The jacket said pilot. The face said ‘unsupervised optimism.’
Here we see Marcel Romdane—delusional, determined, and dressed like he’s prepping for a moon landing—fueling the innocent little training aircraft that would soon become his one-way ticket to chaos.
This was no pose. This was me—truly believing I had what it took.
The pilot. The plan. The purpose.
Spoiler: I had the jacket.
Everything else was still... under negotiation.
Enriko, watching off-frame like a wildlife vet monitoring a rabid hyena, stood ready to jump in—should I misfuel, miscalculate, or combust from sheer enthusiasm.
But at this moment? I was unstoppable.
From Riches to Rags: An African Odyssey, Part VI – From Theory to Therapy: A Pilot’s Descent into Fabric-Bound Madness.
Behold “Plop”
— because nothing inspires confidence like the sound of something falling out of the sky.
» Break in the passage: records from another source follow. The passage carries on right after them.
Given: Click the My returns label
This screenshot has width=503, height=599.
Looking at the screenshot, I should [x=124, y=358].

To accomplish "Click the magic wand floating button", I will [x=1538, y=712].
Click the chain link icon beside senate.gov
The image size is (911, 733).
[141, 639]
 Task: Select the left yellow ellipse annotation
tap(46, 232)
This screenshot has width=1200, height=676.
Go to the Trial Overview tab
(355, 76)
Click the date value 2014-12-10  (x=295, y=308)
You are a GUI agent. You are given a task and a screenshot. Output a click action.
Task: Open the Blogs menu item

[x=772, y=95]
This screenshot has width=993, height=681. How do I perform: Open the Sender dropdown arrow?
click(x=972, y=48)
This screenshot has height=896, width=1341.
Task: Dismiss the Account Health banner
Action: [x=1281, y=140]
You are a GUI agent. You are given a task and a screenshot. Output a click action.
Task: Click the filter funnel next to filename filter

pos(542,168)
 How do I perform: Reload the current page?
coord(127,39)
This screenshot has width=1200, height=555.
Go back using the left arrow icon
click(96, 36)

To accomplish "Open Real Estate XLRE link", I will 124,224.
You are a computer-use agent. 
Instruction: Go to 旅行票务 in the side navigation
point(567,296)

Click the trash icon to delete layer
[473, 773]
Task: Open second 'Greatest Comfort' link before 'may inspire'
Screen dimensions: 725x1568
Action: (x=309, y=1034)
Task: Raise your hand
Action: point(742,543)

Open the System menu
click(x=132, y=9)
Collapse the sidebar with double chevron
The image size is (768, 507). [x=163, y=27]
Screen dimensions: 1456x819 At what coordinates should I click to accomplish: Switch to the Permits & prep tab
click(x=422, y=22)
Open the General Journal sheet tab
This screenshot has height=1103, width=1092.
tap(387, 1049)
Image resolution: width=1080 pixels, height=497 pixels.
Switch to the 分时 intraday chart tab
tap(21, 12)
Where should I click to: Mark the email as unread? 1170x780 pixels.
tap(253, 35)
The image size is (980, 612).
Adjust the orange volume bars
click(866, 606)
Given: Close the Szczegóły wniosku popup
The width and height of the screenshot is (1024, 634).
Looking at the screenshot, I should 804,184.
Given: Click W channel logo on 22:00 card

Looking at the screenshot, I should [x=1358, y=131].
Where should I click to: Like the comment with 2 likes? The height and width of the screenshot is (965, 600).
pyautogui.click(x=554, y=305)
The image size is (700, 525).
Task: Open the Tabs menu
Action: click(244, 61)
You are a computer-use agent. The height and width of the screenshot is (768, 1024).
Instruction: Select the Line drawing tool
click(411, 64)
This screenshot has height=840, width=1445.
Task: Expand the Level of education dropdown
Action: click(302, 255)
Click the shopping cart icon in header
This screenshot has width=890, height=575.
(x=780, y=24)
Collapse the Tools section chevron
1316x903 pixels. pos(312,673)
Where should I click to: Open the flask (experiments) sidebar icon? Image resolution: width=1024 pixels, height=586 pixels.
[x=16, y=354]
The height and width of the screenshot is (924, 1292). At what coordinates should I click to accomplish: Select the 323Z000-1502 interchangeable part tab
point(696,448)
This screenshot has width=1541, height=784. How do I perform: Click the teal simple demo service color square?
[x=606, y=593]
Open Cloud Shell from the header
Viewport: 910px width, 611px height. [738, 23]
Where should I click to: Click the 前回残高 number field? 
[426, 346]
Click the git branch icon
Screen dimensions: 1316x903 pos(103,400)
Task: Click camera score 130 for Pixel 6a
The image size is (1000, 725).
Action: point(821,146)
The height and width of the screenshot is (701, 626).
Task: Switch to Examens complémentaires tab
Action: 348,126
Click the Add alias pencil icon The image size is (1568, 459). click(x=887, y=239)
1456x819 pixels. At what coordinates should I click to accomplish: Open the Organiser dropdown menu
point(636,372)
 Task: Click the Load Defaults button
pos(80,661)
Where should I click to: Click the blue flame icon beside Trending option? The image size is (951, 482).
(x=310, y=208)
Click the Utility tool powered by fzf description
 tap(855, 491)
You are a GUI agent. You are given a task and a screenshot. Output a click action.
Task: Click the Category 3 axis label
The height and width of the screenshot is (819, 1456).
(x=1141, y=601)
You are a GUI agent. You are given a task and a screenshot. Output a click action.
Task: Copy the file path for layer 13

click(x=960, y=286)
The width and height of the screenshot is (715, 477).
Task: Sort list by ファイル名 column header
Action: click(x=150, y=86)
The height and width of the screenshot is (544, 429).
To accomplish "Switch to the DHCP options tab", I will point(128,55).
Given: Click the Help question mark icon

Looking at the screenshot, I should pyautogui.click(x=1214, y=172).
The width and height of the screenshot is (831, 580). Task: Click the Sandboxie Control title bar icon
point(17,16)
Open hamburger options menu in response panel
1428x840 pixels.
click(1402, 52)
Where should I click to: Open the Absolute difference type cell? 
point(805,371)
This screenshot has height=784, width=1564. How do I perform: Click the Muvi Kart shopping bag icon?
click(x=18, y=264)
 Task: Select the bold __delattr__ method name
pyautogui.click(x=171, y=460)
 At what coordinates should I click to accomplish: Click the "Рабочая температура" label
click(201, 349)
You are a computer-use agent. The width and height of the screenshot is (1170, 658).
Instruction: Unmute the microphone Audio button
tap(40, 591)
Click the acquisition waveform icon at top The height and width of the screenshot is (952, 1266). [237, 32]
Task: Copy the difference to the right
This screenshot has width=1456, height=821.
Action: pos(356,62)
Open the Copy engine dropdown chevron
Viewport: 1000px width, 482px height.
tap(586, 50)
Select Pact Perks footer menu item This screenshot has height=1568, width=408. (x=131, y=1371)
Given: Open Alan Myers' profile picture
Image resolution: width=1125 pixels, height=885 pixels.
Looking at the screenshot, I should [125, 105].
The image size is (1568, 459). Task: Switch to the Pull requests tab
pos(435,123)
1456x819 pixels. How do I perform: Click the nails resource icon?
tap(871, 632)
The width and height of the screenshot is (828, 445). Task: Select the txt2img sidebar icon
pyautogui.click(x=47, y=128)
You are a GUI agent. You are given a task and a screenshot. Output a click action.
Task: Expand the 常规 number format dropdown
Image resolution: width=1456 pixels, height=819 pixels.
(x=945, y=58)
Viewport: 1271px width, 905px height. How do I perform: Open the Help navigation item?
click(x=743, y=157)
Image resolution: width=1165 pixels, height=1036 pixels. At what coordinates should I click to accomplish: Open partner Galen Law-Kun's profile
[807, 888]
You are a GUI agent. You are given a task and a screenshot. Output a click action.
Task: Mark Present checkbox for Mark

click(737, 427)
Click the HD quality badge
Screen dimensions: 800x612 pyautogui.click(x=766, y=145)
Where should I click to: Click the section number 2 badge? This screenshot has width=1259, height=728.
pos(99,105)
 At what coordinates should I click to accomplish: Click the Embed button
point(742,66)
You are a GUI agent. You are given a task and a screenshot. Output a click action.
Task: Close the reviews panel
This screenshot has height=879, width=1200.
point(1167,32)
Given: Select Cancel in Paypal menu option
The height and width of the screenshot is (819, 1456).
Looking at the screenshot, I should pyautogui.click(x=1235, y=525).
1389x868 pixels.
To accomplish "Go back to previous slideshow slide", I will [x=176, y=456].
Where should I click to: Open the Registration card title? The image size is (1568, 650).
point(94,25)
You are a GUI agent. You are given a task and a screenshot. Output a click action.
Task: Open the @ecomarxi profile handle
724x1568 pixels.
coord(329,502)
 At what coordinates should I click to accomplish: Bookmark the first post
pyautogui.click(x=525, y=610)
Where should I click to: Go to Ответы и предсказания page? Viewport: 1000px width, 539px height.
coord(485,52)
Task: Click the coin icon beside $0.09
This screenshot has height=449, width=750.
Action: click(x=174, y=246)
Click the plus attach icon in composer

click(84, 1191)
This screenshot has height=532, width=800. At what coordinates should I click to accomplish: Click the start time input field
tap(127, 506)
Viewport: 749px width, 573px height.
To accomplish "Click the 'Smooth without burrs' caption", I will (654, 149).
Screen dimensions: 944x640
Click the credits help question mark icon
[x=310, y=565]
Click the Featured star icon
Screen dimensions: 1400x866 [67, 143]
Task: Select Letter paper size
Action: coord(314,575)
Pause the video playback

This flying shoebox became my personal chamber of aerial waterboarding: 60 hours of motion sickness, vertigo therapy, and Enriko’s encyclopaedic lectures that vaporised from my brain faster than my ATM PIN at a Nairobi fuel stop.
A Cessna so claustrophobic it made coffins look roomy and glove compartments feel luxurious — barely stable enough to prep me for the bureaucratic airstrikes and ballistic weather tantrums of African skies.
Of course, whatever aviation wisdom Enriko tried to transfer was promptly deleted the moment I found myself navigating with charts older than Mugabe’s reign and procedures that seemed drafted by Darwin in a hangover.
Welcome to FlensAir: where dreams go to nosedive, and pilots get Stockholm Syndrome.
There she stood—grinning like an idiot in high-vis paint.
The Super Cub.
A banana-coloured temptress with the aerodynamic charm of a WWII lawn dart and the seductive power of sirens with flaps.
I was doomed. Resistance was futile.
My brain said no, but my reckless, aviation-starved soul whispered,
Buy her. Fly her. Ruin everything.
And so began the great descent into fabric-bound madness, where common sense stalls harder than taildraggers in a crosswind.